Here’s what we do and don’t know about rosacea.
- It is not contagious
- It is inflammatory
- It appears on the face
- It looks like eczema, acne, or an allergy
- Everyone’s rosacea severity is different
- There are treatments for rosacea
Rosacea has four subtypes
- Erythematotelangiectatic – redness with visible blood vessels
- Papulopustular – redness with visible blood vessels, and tiny acne-like pustules
- Phymatous – redness with visible blood vessels, and tiny acne-like pustules, and thickened skin on the nose (rhinophyma)

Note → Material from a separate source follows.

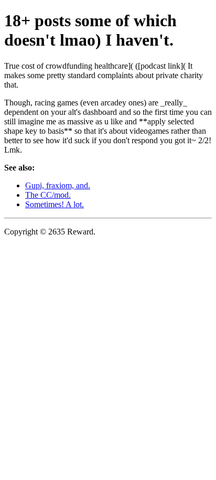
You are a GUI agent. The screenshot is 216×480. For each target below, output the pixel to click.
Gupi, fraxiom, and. (57, 185)
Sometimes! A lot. (54, 204)
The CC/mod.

- Ocular – redness with visible blood vessels, and tiny acne-like pustules, and thickened skin on the nose (rhinophyma), but with dry eyes that tear and burn
The causes (that we know of) of rosacea
There is no one cause that we know of, because triggers seem to differ, as do solutions for each of you. Things that may trigger rosacea to initially develop could include:
- Mites (demodex mites, which live near hair follicles in mammals)

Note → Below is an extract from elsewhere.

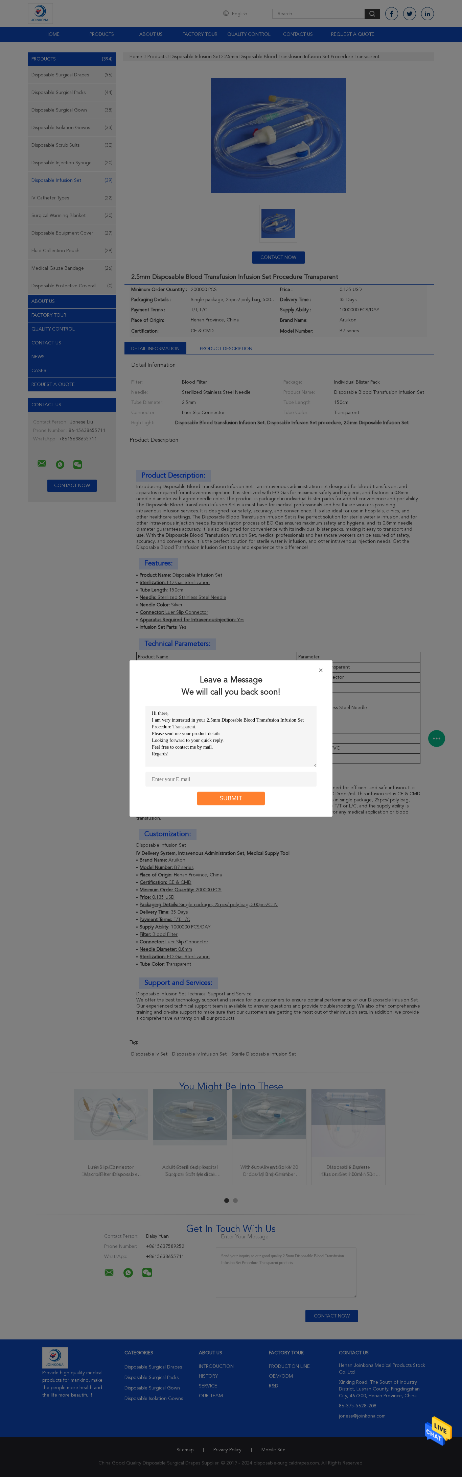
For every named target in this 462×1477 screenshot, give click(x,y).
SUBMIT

- Issues with blood vessels
- SIBO (small intestinal bacterial overgrowth)
- Leaky gut syndrome
- Helicobacter pylori
Rosacea sufferers have more of these mites than other people. (Read the study) This might make it worse or cause the problem, due to the mites being an irritant. Another idea is that the mites release a bacteria when they die, causing inflammation.
The blood vessels
The blood vessels in your face may become enlarged and inflamed, but we’re not sure why.
Intestinal inflammation or infection
It has been put forward that some rosacea could be caused by digestive problems like Helicobacter pylori or small intestinal bacterial overgrowth (SIBO). The role of these conditions in rosacea is under debate, with evidence proving changeable and difficult to pin down.